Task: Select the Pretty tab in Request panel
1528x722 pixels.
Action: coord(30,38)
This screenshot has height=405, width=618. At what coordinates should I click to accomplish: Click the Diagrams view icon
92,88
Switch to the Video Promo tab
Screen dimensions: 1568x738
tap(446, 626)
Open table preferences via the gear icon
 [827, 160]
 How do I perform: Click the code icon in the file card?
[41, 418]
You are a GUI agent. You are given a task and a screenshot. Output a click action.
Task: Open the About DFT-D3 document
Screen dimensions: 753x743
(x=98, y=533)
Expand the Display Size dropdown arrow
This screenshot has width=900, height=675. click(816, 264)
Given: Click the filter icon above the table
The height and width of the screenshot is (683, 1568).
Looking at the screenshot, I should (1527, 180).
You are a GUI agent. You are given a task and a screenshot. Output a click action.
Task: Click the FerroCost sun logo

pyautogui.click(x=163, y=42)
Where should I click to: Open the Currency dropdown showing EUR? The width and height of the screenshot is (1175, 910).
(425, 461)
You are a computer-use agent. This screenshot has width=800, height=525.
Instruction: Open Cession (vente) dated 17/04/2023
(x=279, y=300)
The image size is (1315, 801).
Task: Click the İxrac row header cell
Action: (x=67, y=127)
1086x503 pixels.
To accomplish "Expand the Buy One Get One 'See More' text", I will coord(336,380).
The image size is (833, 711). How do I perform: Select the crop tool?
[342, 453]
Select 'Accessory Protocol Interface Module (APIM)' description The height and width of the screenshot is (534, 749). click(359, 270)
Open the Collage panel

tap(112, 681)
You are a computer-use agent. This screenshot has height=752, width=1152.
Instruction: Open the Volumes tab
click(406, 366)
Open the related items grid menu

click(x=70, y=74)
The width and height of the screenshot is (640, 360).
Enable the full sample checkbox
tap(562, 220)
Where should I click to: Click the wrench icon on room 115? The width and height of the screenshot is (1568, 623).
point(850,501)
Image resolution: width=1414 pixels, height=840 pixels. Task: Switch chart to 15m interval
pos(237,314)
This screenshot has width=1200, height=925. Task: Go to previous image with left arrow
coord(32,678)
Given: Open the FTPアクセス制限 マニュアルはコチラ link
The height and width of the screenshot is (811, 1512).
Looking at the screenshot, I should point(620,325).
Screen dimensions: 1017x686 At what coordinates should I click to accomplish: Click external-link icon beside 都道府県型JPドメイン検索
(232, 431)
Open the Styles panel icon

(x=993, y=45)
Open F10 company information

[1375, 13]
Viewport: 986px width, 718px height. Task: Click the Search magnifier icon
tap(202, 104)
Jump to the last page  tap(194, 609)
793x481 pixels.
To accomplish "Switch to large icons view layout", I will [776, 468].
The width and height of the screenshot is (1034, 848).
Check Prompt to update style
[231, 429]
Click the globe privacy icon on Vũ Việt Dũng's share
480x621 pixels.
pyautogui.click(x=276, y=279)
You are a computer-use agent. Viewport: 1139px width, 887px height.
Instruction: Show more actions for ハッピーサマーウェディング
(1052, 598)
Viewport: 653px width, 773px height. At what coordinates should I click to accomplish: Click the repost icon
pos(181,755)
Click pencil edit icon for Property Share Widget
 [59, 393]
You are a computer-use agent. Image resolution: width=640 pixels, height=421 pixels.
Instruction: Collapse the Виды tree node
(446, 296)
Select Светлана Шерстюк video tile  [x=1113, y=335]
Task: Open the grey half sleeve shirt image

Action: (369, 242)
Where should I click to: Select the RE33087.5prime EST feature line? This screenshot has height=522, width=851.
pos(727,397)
§
* _Directions_
Write down every line of the data above that includes the string "will".

* _The answer_
To accomplish "Expand the Buy One Get One 'See More' text", I will coord(336,380).
To accomplish "Switch to large icons view layout", I will [776, 468].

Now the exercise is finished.